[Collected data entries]
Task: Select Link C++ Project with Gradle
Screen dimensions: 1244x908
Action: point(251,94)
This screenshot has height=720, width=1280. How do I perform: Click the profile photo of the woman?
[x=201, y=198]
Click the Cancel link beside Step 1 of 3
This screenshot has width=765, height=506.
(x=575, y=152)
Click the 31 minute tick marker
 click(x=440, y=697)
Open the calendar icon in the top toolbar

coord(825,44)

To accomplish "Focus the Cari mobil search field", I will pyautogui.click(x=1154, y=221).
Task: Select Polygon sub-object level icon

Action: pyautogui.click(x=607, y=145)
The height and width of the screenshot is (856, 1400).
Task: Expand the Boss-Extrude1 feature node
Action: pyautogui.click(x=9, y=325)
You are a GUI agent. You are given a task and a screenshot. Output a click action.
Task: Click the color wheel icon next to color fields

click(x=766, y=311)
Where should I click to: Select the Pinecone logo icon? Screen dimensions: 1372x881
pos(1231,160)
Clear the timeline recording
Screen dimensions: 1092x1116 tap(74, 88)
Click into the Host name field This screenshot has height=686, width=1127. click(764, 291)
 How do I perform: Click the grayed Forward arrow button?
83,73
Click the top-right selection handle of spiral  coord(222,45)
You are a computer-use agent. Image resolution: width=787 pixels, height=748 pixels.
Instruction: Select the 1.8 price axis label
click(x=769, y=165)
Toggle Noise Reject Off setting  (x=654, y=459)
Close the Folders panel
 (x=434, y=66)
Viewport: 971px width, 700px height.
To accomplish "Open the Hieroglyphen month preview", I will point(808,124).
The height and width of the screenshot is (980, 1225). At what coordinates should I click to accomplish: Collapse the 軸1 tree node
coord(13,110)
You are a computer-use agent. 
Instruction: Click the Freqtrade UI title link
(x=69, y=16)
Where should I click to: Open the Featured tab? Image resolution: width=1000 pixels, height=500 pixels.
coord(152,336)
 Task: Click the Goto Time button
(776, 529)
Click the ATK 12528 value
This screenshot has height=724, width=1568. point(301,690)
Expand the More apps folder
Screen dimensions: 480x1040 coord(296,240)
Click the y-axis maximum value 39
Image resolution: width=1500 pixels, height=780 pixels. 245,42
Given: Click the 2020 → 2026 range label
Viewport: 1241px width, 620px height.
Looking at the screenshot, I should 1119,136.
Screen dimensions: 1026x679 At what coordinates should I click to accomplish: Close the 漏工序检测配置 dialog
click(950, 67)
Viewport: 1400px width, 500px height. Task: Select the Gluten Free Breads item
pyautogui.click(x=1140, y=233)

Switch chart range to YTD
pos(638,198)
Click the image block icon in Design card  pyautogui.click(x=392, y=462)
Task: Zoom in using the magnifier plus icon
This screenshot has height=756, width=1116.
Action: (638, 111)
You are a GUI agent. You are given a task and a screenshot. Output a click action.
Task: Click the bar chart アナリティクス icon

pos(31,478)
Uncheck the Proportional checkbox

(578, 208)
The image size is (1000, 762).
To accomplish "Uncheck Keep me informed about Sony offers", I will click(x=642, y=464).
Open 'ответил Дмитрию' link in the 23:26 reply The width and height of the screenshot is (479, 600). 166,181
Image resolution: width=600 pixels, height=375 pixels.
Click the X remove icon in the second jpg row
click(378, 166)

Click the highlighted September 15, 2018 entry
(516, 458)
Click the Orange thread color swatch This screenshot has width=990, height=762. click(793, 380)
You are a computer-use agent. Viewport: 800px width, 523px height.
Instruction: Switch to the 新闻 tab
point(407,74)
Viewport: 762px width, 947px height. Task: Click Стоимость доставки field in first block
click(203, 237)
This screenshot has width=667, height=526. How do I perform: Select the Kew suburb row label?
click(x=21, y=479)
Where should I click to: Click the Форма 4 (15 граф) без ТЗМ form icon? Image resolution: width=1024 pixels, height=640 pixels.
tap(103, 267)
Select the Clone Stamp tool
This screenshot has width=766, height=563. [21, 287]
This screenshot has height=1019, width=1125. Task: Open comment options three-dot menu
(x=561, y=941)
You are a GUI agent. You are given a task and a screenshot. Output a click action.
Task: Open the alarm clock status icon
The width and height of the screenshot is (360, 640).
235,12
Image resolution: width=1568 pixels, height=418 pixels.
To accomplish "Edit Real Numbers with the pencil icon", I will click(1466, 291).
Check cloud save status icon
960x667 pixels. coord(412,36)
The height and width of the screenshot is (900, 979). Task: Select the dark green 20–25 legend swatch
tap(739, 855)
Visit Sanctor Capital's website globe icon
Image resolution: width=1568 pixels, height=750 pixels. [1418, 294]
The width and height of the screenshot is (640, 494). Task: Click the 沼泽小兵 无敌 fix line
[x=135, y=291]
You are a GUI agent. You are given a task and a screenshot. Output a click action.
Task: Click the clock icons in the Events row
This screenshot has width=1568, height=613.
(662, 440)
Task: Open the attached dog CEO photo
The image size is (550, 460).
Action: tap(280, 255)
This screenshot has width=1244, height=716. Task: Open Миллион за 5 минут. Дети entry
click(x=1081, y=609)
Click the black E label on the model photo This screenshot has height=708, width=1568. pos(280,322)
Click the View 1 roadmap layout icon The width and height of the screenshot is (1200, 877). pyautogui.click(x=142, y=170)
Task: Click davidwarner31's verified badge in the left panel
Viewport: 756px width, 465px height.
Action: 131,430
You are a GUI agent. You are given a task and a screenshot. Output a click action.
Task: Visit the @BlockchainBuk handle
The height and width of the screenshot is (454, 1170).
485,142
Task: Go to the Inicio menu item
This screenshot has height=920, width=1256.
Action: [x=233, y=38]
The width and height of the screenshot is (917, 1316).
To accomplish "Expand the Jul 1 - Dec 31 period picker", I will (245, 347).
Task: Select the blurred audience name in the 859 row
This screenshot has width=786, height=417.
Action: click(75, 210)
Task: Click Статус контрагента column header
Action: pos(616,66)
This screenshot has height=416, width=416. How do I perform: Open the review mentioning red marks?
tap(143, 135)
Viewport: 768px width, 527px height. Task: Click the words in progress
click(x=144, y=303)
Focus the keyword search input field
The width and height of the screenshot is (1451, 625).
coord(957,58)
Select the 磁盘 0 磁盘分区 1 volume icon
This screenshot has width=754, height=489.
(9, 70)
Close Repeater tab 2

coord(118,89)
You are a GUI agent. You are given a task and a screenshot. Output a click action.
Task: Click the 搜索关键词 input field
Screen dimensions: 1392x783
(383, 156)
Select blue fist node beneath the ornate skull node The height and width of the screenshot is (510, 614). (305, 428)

◆ Problem: Which lines above contain the word "will"? Show each of them.

◆ Written answer:
To accomplish "Focus the Cari mobil search field", I will pyautogui.click(x=1154, y=221).
To accomplish "Open the Hieroglyphen month preview", I will point(808,124).
To accomplish "Uncheck Keep me informed about Sony offers", I will click(x=642, y=464).
To accomplish "Edit Real Numbers with the pencil icon", I will click(1466, 291).
To accomplish "Expand the Jul 1 - Dec 31 period picker", I will (245, 347).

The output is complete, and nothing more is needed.